Oleg Igorevich Rozhdestvenskiy

Rozhdestvenskiy Oleg Igorevich is the Head of Administration at the National Technology Initiative Center for Advanced Manufacturing Technologies, which is affiliated with Peter the Great St. Petersburg Polytechnic University. In this role, he oversees strategic initiatives and operational management aimed at advancing manufacturing technologies within the framework of the National Technology Initiative.
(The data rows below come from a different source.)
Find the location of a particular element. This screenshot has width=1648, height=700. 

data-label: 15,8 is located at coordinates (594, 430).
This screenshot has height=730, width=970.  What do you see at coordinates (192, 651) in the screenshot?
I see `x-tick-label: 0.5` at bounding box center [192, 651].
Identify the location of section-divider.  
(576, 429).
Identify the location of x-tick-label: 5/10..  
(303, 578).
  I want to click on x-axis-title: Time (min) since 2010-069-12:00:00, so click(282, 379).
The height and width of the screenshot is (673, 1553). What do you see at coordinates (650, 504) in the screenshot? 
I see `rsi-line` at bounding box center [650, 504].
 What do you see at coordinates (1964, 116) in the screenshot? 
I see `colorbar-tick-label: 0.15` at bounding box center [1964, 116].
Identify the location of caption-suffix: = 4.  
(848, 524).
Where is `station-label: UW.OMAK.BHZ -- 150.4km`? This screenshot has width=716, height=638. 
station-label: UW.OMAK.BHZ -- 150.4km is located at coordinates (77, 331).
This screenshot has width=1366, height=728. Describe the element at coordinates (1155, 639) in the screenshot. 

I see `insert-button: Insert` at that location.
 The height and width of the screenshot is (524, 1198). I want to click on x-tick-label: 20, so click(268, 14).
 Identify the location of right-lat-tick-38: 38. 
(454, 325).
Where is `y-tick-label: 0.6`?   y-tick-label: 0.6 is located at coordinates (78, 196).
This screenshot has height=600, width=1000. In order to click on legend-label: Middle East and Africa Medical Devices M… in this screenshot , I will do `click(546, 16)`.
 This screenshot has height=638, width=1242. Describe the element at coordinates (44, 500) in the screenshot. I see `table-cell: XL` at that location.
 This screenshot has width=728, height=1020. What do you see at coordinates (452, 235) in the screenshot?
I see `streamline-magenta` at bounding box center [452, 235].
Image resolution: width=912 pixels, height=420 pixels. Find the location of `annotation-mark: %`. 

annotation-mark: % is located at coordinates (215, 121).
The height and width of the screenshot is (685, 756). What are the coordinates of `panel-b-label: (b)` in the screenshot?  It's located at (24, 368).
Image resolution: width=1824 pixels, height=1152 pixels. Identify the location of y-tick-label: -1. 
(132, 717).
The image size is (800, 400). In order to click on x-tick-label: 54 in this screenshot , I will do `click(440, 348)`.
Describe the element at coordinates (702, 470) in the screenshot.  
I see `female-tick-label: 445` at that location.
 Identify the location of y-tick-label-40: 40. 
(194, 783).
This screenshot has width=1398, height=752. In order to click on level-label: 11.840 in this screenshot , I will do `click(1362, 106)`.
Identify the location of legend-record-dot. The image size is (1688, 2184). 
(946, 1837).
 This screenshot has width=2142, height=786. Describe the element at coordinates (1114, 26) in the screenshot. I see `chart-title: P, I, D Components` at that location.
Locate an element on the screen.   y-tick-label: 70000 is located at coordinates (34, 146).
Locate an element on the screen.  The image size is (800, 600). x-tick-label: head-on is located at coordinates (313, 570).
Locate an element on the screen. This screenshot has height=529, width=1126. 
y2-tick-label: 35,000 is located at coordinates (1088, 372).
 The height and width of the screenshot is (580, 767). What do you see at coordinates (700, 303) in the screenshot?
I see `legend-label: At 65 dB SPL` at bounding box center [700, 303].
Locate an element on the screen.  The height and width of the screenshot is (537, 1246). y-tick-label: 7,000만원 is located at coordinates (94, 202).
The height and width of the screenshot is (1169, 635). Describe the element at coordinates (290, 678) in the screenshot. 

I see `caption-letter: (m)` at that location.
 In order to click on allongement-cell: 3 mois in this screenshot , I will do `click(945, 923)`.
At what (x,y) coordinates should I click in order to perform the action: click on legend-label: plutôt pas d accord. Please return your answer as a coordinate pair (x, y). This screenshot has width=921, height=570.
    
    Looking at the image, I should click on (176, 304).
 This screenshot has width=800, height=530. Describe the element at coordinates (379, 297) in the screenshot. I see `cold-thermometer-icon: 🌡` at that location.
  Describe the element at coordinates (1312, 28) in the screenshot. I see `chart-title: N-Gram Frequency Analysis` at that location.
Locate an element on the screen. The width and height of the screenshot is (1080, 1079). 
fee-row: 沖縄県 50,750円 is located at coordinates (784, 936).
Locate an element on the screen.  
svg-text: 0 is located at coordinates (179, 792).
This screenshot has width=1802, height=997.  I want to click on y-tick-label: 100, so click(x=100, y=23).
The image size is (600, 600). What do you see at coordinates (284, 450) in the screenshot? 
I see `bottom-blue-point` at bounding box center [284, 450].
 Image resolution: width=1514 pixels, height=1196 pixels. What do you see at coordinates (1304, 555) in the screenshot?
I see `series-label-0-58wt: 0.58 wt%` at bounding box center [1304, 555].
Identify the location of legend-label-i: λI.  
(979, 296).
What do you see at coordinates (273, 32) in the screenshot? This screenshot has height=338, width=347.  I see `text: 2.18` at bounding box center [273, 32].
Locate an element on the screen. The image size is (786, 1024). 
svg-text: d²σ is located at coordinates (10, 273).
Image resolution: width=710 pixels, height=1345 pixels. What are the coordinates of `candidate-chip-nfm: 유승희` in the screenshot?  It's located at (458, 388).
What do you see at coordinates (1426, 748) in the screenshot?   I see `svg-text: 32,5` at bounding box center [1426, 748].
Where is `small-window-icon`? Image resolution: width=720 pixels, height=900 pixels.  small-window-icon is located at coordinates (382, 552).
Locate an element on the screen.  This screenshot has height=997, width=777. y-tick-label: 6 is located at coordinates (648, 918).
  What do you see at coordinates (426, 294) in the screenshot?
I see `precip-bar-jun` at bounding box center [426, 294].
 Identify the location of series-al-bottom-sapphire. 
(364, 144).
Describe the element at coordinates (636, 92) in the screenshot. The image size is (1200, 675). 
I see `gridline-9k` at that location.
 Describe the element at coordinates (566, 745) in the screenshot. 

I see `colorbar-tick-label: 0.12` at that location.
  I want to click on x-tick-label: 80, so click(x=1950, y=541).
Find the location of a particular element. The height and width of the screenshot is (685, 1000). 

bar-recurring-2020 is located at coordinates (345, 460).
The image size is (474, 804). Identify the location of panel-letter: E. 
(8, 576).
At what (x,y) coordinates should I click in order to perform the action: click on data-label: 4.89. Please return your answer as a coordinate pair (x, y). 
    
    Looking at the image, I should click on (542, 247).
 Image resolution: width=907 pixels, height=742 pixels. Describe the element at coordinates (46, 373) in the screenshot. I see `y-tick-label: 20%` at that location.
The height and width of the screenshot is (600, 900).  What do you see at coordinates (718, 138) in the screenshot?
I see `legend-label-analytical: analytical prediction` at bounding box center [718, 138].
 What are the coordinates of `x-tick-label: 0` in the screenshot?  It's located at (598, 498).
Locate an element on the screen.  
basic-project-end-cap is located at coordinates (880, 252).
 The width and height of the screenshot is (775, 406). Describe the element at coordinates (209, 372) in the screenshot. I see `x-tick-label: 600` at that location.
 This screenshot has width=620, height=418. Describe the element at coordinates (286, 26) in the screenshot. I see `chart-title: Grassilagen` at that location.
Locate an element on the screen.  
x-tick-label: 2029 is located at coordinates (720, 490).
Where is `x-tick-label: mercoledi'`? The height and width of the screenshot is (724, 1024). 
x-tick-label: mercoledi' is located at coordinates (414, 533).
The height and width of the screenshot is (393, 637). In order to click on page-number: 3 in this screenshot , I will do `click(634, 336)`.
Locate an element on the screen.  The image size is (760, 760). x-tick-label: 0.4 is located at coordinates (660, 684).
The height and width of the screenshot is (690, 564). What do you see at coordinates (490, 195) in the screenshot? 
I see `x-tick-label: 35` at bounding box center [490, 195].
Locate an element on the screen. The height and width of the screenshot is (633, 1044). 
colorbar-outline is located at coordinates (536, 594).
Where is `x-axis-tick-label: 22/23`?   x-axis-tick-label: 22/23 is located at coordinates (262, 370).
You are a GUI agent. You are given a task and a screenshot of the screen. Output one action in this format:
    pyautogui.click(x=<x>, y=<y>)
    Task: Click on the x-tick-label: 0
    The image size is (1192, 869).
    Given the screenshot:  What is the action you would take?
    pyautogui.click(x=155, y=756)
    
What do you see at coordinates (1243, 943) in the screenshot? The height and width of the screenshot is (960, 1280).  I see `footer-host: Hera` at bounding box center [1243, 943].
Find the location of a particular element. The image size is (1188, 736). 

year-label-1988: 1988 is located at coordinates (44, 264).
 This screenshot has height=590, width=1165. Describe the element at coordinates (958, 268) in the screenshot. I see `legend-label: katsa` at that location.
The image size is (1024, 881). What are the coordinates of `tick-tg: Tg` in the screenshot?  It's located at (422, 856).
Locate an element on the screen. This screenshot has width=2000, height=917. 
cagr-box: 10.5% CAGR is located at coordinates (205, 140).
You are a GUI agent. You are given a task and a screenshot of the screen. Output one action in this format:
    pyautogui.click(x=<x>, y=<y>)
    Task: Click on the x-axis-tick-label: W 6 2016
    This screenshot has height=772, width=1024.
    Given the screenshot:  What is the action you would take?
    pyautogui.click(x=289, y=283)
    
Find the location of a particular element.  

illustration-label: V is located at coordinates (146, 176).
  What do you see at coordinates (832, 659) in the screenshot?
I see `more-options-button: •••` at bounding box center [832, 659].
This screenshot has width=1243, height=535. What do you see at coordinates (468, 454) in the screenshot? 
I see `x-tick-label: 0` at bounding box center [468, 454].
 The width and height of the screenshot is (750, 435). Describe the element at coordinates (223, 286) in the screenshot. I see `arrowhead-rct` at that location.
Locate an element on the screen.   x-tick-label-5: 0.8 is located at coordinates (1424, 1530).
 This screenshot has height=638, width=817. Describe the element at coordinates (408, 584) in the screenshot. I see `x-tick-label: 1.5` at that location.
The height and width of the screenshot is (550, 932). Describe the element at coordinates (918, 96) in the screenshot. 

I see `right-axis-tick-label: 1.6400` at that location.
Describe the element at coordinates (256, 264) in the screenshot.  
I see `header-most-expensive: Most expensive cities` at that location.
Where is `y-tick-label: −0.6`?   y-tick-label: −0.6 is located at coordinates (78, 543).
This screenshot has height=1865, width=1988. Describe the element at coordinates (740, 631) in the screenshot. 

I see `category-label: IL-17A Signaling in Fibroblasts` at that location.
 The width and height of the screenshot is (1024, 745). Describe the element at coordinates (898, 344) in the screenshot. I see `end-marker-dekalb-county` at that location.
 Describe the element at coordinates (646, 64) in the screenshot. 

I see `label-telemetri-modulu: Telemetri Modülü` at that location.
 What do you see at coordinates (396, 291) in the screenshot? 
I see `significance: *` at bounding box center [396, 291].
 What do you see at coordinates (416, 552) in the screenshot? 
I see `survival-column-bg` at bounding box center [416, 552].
His responsibilities include coordinating research activities, fostering industry partnerships, and driving innovation in manufacturing processes.

Pyotr Grabovy

Pyotr Grabovy, Doctor of Economics, Professor, Head of the Department of Construction Organization and Real Estate Management. He is a leading scientist in the field of risk management, research of investment and construction activity problems. He was awarded the badge “Honorary Worker of Higher Professional Education of the Russian Federation”, awarded the titles “Honorary Builder of Russia”, “Honored Builder of the Russian Federation”, “Honorary BuilderofMoscow”.